À primeira vista o palco parecia parco em adereços; no entanto, ao longo da noite, o cenário foi evoluindo de maneira gradual e lógica, imprimindo um significado desenhado a néons, luzes de presença que circunscreviam o espaço e marcavam os instrumentos que iam ser tocados no itinerário criado por Yann.

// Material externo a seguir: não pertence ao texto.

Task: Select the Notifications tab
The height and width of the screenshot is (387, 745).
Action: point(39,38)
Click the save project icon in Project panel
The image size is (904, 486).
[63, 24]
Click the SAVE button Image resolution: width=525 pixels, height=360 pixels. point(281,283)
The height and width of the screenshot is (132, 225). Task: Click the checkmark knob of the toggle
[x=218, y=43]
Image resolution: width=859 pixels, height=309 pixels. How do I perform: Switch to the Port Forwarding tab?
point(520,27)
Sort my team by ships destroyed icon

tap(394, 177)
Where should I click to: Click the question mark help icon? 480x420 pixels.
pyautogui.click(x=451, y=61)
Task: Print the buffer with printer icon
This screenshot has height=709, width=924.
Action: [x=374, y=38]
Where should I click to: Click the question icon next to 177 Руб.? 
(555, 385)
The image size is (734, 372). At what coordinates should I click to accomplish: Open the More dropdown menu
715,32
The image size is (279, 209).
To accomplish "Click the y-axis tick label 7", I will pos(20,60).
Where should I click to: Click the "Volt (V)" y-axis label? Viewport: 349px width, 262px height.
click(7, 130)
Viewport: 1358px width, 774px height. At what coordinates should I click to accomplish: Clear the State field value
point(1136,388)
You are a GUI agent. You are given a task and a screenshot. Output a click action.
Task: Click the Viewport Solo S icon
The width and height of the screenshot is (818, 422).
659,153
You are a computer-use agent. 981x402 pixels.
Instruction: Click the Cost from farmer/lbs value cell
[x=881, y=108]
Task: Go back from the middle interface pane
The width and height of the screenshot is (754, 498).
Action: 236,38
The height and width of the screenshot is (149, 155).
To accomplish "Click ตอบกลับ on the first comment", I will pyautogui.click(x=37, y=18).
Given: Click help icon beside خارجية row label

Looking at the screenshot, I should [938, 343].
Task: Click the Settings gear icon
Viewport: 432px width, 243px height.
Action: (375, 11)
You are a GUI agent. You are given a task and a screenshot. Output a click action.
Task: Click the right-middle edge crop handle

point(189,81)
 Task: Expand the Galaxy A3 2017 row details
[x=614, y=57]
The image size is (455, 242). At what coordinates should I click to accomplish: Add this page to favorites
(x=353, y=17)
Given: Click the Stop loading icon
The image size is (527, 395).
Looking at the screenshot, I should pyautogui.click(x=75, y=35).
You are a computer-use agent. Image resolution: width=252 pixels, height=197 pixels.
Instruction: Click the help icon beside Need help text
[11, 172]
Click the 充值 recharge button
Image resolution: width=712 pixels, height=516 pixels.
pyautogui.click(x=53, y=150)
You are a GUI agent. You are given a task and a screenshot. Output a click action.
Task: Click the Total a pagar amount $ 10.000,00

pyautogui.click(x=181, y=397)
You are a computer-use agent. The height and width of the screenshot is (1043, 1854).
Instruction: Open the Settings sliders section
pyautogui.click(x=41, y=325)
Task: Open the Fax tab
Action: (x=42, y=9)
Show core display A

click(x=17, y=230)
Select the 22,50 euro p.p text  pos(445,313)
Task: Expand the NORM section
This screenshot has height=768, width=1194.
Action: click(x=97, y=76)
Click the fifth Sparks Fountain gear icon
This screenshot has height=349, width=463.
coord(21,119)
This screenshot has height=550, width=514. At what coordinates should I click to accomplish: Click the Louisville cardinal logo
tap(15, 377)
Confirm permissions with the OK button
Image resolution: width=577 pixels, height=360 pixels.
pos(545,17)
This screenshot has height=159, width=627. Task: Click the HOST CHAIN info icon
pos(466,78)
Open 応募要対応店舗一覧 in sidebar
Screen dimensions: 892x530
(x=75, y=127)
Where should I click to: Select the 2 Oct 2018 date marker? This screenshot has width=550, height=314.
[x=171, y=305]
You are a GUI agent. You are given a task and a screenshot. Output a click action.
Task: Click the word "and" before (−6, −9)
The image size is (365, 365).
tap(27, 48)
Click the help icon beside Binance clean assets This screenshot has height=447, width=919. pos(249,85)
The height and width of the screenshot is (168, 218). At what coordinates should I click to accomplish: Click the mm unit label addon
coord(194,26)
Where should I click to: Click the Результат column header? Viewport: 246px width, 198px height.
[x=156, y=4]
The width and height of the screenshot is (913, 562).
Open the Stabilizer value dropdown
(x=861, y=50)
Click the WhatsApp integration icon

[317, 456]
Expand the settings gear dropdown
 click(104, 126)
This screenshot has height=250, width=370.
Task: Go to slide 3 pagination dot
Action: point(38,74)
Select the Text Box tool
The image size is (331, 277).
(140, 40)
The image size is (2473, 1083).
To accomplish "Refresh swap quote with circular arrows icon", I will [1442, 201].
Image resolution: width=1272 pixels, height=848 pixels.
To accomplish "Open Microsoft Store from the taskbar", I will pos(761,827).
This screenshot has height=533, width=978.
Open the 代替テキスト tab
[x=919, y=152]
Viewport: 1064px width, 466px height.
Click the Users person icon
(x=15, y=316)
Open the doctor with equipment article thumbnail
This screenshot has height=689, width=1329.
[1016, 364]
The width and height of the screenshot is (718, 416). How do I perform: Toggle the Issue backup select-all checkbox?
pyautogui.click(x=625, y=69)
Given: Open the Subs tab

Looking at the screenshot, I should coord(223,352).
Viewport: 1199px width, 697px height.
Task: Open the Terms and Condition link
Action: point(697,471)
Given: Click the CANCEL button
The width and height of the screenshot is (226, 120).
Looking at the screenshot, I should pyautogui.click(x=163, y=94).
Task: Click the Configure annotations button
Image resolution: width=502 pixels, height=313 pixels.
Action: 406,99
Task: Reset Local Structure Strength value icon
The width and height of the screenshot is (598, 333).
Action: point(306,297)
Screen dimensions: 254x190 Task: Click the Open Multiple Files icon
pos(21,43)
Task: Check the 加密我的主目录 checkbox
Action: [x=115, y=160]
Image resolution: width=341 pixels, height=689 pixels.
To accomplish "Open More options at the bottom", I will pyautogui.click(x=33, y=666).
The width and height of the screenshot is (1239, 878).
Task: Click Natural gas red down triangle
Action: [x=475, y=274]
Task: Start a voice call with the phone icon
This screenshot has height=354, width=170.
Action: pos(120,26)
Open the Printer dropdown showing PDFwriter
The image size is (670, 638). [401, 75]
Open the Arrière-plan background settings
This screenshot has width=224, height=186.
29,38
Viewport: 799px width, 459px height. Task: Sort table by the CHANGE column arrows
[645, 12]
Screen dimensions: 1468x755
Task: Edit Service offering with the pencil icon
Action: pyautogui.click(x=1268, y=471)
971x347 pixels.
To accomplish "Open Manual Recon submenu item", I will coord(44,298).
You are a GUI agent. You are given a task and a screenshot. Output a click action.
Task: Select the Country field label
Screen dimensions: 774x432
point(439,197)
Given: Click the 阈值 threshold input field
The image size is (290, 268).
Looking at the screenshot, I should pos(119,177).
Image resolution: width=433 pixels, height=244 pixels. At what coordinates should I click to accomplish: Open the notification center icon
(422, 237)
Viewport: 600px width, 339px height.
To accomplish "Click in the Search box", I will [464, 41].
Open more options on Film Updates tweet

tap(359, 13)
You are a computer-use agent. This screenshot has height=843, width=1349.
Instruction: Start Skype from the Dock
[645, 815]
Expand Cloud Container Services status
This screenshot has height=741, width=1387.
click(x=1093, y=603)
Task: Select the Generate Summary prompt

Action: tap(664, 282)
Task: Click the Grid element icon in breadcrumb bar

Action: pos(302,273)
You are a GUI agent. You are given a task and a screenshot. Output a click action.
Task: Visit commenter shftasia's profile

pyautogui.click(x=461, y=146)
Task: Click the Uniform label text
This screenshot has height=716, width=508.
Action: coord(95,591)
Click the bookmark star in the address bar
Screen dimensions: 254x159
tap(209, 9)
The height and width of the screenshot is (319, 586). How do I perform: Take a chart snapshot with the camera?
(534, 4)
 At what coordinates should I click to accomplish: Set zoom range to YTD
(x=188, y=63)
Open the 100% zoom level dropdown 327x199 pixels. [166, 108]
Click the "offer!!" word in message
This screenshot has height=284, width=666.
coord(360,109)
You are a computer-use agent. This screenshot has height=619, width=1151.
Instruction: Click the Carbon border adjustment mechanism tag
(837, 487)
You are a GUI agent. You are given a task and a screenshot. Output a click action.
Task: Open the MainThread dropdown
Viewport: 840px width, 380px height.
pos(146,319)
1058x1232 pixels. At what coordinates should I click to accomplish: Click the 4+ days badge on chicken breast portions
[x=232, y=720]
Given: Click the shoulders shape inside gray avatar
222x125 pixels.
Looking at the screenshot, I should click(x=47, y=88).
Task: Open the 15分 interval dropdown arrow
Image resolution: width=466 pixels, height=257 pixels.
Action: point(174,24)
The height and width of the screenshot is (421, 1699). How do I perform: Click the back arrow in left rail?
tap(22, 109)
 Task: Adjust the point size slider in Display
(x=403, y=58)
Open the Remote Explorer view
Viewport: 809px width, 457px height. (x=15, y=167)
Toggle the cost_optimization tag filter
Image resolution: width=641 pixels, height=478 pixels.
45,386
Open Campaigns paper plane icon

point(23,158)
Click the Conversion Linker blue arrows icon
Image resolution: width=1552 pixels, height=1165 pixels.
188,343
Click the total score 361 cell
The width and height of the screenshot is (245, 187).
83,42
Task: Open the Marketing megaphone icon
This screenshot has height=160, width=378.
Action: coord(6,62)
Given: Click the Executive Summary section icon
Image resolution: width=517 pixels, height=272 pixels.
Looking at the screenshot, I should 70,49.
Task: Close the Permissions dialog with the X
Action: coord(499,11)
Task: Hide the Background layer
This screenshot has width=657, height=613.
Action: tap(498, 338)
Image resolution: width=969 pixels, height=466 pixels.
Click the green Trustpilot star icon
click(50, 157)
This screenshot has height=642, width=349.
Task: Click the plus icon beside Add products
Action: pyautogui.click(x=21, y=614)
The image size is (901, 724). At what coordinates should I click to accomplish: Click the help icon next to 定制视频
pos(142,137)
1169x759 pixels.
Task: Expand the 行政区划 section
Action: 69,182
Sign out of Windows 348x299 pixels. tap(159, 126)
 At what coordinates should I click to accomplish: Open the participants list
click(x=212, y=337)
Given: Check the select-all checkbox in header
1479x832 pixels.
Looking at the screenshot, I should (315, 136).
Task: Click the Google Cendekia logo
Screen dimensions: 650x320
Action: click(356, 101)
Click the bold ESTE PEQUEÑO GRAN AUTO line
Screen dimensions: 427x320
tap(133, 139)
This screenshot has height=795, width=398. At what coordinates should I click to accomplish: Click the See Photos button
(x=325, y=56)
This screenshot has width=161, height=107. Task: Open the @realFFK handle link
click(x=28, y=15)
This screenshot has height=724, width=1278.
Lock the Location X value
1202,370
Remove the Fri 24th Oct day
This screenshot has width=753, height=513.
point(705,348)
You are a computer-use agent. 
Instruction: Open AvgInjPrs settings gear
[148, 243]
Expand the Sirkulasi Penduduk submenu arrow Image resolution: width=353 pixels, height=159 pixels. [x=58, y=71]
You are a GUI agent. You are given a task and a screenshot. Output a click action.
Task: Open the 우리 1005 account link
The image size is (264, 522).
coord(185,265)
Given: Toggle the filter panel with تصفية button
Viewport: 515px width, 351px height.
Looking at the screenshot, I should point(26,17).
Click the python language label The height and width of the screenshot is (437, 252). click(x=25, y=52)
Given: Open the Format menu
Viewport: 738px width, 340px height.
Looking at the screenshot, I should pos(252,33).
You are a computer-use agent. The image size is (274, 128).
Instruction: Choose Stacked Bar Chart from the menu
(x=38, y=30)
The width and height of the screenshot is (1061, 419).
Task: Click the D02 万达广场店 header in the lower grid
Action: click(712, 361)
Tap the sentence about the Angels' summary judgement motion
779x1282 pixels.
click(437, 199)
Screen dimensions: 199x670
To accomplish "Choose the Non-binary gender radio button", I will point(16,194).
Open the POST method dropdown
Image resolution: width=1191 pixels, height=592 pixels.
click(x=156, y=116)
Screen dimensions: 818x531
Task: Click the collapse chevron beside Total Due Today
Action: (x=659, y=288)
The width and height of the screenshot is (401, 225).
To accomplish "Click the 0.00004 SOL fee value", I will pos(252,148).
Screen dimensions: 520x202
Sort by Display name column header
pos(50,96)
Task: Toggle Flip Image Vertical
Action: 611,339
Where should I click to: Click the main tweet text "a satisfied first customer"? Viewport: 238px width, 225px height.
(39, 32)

Inicialmente, o músico fez-se acompanhar do piano e de um rádio vintage que emitia sons directamente extraídos da ilha de Ushtant – terra natal do artista de 47 anos, localizada na Bretanha. À medida que o concerto avançava, as luzes néon que envolviam o piano davam lugar ao brilho de luzes vizinhas, em torno de um violino; e, mais tarde, iluminar o centro do palco, reservado para o toy piano de Yann. As etapas de evolução cenográfica, que ajudaram a criar uma viagem temporal pela discografia do artista, progridem até ao momento em que as luzes néon brilham em uníssono, tornando o palco uno, ao mesmo tempo que o pianista encanta com uma melódica, instrumento apenas utilizado em “La Dispute”. Foi a música mais aplaudida da noite.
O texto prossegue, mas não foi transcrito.